Publié le 24 juin 2022
Dans les premiers temps de l’exploration spatiale, les modifications physiologiques subies par les corps des astronautes en micropesanteur sont longtemps restées mystérieuses. Les phénomènes de remontée des liquides corporels des jambes vers le haut du corps en micropesanteur étaient connus, sans que les scientifiques en comprennent les effets sur la santé des astronautes.
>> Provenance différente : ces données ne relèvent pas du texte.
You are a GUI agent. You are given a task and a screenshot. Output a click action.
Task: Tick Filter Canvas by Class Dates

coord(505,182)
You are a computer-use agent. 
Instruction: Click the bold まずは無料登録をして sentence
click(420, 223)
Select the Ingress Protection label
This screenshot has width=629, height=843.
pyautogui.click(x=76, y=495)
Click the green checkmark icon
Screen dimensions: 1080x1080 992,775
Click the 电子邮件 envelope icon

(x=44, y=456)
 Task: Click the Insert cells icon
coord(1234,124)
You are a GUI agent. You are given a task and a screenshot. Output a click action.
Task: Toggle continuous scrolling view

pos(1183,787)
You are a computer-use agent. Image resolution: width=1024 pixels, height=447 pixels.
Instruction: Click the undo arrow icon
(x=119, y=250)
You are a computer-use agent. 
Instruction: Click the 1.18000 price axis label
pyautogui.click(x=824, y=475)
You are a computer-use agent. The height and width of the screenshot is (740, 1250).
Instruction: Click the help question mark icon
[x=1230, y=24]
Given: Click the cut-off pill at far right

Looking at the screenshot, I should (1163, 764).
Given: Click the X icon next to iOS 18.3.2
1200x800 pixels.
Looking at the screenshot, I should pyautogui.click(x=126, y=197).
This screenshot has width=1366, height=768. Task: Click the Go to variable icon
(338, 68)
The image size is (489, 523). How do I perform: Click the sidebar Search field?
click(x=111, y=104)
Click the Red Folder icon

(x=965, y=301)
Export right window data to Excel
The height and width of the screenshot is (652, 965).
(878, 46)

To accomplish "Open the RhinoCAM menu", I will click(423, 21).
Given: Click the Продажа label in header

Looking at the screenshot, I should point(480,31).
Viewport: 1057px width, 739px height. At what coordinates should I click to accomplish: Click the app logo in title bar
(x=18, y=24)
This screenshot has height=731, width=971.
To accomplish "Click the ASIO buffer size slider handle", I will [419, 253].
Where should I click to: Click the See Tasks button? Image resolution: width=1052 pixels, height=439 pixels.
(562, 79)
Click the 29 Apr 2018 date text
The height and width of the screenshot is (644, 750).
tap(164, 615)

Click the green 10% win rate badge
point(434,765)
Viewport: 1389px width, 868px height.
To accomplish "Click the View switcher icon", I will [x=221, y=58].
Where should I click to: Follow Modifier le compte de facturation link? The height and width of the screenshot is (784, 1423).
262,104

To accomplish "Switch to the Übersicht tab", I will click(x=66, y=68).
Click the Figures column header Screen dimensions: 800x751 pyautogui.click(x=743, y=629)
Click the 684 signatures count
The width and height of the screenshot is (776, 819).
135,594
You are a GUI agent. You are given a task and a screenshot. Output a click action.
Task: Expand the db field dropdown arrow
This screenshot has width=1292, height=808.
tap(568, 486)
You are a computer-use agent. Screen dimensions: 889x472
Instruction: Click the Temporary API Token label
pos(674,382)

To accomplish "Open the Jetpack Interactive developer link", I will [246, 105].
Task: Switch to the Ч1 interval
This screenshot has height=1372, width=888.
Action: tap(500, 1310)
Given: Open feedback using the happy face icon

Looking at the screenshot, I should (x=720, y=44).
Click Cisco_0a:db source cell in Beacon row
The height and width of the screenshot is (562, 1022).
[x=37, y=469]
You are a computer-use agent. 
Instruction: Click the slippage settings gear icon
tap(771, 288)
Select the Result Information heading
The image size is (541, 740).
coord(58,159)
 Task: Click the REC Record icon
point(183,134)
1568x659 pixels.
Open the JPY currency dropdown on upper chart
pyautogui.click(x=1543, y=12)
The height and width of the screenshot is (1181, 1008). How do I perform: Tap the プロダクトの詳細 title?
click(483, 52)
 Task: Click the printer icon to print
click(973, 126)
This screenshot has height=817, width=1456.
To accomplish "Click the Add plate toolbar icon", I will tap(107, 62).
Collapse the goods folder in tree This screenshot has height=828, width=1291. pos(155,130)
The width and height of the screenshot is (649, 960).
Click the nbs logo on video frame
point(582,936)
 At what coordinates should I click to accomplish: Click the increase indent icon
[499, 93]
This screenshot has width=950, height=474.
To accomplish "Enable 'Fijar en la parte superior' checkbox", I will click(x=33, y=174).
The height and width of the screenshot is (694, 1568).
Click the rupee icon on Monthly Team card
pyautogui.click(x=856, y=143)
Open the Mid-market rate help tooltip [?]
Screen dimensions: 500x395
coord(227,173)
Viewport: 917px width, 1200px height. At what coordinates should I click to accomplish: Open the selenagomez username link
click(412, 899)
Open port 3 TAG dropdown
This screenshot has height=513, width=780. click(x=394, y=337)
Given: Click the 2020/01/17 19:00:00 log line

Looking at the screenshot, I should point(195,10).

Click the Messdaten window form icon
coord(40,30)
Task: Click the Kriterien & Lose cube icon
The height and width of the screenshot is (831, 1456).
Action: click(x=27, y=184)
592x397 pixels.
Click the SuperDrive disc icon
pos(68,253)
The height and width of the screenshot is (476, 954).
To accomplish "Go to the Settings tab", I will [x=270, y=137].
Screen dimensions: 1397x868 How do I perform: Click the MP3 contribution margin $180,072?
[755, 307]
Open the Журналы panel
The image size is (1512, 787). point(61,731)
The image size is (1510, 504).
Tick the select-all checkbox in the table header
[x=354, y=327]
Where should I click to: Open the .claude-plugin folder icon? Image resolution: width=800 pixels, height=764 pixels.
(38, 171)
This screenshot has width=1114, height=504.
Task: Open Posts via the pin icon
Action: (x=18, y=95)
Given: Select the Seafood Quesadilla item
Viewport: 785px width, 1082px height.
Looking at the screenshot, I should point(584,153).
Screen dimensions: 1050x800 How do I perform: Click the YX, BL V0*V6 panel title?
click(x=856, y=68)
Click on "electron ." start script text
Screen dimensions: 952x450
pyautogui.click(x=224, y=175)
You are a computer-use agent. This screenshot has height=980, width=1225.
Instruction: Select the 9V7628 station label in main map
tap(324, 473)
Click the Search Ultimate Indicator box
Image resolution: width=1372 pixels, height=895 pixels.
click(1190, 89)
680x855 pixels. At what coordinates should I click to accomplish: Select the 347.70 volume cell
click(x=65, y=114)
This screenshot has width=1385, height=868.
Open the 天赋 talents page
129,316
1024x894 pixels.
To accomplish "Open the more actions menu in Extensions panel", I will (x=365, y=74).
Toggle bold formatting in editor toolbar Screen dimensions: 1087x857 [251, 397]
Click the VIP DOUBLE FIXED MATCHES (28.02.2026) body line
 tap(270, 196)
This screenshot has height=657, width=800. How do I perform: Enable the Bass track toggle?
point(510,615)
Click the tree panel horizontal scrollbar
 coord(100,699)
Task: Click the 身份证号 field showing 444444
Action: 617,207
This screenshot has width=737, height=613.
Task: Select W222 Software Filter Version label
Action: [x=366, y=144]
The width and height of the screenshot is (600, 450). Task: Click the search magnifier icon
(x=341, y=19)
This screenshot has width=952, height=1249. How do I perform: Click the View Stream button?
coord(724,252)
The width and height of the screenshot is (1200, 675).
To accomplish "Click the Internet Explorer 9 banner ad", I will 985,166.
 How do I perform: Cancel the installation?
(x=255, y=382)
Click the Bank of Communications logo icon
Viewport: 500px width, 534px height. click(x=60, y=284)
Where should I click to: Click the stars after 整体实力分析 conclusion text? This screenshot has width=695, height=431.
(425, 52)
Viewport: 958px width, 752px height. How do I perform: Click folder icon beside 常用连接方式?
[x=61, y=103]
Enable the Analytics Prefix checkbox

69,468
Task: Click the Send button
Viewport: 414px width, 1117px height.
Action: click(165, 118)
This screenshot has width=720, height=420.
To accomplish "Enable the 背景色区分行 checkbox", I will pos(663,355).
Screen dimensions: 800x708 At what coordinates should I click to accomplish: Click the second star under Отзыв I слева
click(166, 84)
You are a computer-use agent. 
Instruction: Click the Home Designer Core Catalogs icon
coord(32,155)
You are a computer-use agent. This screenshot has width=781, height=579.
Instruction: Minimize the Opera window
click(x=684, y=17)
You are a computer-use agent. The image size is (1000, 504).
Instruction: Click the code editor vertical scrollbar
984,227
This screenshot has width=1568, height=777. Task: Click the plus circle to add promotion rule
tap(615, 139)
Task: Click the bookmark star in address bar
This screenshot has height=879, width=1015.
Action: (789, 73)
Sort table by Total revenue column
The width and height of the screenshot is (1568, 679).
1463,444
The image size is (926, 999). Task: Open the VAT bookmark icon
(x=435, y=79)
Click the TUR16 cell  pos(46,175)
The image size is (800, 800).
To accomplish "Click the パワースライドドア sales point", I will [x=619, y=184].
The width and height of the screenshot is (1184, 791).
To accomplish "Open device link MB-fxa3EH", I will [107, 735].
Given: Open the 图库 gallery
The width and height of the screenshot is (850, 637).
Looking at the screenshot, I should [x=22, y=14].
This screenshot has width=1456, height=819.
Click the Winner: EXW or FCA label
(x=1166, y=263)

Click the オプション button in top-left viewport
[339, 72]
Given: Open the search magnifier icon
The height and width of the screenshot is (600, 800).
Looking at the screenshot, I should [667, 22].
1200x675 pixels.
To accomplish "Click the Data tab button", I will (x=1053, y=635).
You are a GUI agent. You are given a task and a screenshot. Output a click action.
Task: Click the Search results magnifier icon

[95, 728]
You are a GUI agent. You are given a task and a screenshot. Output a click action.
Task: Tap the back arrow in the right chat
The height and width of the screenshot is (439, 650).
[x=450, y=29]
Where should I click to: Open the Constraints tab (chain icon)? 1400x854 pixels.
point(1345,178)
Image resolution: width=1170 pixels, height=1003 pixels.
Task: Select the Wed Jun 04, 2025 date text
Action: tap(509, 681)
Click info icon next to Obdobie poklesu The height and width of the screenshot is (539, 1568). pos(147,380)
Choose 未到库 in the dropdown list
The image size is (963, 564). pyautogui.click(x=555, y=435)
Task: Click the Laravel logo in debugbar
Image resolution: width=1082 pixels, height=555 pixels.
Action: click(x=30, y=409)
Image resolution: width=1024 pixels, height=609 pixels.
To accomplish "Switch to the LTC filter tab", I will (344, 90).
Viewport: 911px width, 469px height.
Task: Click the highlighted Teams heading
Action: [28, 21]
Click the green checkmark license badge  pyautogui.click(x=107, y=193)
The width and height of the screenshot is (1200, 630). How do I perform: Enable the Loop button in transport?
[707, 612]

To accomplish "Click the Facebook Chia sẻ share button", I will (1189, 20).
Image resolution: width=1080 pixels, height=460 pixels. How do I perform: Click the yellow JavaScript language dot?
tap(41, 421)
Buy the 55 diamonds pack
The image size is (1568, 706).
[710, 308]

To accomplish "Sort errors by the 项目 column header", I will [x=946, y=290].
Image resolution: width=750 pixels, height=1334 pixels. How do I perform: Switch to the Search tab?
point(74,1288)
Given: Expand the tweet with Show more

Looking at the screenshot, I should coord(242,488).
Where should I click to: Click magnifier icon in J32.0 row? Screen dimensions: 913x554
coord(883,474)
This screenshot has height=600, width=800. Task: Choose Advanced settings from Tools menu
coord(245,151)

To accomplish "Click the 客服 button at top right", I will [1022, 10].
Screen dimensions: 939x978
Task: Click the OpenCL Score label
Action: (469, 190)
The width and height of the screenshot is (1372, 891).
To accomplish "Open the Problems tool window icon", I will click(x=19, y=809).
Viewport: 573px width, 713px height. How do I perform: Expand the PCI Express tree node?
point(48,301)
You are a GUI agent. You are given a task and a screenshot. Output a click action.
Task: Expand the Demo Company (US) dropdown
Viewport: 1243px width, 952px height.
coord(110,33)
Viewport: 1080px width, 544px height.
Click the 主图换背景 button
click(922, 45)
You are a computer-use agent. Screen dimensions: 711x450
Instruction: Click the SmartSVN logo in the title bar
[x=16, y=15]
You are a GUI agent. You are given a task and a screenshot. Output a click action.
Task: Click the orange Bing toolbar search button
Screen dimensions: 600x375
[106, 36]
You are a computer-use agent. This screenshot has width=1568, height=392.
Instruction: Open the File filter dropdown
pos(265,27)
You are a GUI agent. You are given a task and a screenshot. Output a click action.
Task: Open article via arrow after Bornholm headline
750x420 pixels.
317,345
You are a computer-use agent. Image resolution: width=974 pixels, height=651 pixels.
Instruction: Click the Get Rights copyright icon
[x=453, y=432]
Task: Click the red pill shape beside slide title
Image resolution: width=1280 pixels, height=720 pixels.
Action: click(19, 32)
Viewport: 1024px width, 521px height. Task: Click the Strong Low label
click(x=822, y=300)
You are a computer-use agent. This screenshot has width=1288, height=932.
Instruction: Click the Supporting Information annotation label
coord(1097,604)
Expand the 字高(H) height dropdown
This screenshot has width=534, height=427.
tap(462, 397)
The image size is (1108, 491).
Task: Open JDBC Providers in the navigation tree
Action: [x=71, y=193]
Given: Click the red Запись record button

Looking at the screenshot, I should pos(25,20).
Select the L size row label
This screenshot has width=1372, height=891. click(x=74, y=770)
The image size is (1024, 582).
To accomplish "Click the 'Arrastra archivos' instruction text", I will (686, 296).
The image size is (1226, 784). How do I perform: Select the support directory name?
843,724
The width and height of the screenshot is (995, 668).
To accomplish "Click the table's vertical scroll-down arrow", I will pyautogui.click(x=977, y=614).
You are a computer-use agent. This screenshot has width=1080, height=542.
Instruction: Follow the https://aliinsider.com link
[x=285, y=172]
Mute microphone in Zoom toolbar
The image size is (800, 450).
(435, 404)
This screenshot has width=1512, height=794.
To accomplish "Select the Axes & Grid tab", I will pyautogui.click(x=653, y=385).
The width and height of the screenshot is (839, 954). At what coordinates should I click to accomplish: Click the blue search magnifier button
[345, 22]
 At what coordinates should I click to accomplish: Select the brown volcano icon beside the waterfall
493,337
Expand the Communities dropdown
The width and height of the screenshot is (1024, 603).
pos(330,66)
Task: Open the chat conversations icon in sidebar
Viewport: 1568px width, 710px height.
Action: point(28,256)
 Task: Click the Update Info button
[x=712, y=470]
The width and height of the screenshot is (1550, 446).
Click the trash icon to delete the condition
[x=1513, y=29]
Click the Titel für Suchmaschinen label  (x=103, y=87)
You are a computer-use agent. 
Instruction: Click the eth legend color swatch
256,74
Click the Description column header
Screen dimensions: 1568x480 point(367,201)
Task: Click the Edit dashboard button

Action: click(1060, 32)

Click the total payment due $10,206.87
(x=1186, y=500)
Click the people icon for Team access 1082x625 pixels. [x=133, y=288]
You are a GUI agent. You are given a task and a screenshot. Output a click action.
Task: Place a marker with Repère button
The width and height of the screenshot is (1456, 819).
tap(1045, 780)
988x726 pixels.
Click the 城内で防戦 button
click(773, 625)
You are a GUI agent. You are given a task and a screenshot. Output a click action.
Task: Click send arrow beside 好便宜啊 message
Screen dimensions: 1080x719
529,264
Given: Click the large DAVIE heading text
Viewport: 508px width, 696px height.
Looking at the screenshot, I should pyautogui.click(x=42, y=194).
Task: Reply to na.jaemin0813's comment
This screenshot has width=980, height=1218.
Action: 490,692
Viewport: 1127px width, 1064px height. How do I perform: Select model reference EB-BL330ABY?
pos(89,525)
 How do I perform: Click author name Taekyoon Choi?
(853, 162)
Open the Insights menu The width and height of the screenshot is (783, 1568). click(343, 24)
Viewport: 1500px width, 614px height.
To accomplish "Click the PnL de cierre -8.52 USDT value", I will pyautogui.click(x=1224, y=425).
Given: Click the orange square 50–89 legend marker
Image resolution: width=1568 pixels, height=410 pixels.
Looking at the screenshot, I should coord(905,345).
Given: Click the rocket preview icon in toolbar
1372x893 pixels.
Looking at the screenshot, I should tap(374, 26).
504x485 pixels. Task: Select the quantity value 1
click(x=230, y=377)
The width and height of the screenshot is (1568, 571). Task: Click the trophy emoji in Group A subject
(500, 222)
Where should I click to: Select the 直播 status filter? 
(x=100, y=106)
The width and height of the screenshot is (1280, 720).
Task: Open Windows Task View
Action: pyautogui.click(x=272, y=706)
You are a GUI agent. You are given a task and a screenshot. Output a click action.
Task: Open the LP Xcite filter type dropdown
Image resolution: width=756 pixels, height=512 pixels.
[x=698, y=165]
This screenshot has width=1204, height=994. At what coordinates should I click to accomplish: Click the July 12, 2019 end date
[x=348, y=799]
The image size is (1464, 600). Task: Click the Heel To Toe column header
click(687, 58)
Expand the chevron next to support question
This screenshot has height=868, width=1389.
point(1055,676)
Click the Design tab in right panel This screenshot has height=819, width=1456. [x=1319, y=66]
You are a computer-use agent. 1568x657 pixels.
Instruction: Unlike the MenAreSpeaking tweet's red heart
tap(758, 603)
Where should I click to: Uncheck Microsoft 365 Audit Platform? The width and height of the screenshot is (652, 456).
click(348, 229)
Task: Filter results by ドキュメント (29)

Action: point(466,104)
La mission PVH de Jean-Loup Chrétien sur la station Saliout-7, en 1982, va commencer à changer les choses avec une première expérience d’échographie développée par le CNES pour étudier la réaction du cœur et des vaisseaux à un séjour dans l’environnement spatial.
« A l’époque, nous avons été les premiers à envoyer un appareil d’échographie dans l’espace, décrit Guillemette Gauquelin-Koch, responsable des sciences de la vie au CNES. C’était très rudimentaire et centré sur le système cardiovasculaire, mais l’expérience a permis d’observer une augmentation de la fréquence cardiaque, une augmentation des dimensions des ventricules et des oreillettes et une modification des flux veineux. »
Progrès technologiques
La mission PVH est le point de départ de la constitution d’une expertise française qui est devenue de plus en plus précise au fil du temps.
Car dans l’espace, c’est tout le corps qui subit les effets de la micropesanteur : le cœur et les vaisseaux, le cerveau mais aussi les os, les muscles, le système immunitaire, le métabolisme… « Le séjour dans l’espace est un peu un modèle de vieillissement réversible. Les artères d’un astronaute peuvent prendre 20 ans d’âge en un an, et revenir à la normale un mois après », explique Philippe Arbeille.
Ces progrès ont été rendus possibles par les évolutions technologiques des appareils, qui sont de plusieurs ordres. Les sondes sont aujourd’hui motorisées et donnent une meilleure définition d’image. Il y a aussi la miniaturisation, qui a permis de passer de 1m3 à l’époque de Jean-Loup Chrétien au volume d’un ordinateur portable aujourd’hui, et on s’oriente vers un format plus proche d’une tablette pour les missions vers la Lune et Mars.
Grâce à cette évolution, l’astronaute place la sonde d’échographie sur la partie du corps qui doit être analysée et le scientifique peut optimiser la position de la tête de la sonde qui est robotisée. Les mouvements que le scientifique donne à une sonde fictive connectée à son ordinateur en salle de contrôle sont transmis et reproduits au niveau de la tête de sonde placée sur l’astronaute. A partir de son ordinateur, le scientifique peut également, à distance, modifier les réglages de l’échographe ainsi que sélectionner les fonctions nécessaires pour l’examen (mode doppler, doppler couleur, etc.). Ainsi, la qualité des images enregistrées est optimisée, la durée d’un examen à bord de l’ISS et le temps d’entrainement des équipages peut être réduit.
Missions lunaires
Dans le cadre du projet CIPHER, la NASA a sélectionné l’échographe télé-opéré du CNES, développé avec Sonoscanner, et le programme « Routine Ultrasound », dont le principal investigateur est Philippe Arbeille, pour une nouvelle mission sur l’ISS qui commencera au mois de septembre. « L’objectif est de faire des investigations sur tous les systèmes physiologiques en même temps. Cela permettra de constituer une base de données de santé pour préparer les missions d’exploration lointaines vers la Lune et Mars », ajoute Philippe Arbeille.
Car la finalité première de ces recherches est bien là : comprendre les effets de la microgravité pour mettre en place les mesures de protection les plus efficaces pour la santé des astronautes. Même si d’autres applications peuvent en découler, par exemple dans le développement de la télémédecine.
C’est ainsi par exemple que l’échographe télé-opéré a d’abord été expérimenté pendant 2 ans par Philippe Arbeille dans le cadre de gardes médicales avant de s’envoler sur l’ISS. Mais dès que les missions spatiales vont s’éloigner de la Terre, les délais de communication rendront impossible la téléopération de l’échographe depuis le sol. La prochaine génération d’échographe spatial, en cours d’étude au CADMOS avec le projet Echofinder, permettra de résoudre cette difficulté en donnant une plus grande autonomie à l'astronaute. L'échographe couplé à la réalité virtuelle et à l’intelligence artificielle aidera en effet l’astronaute à positionner correctement la sonde, en trouvant lui-même l’organe à étudier. Ce nouvel instrument qui conforte la position de la France et du CNES dans cette filière est un candidat sérieux pour prendre place dans les prochaines missions lunaires.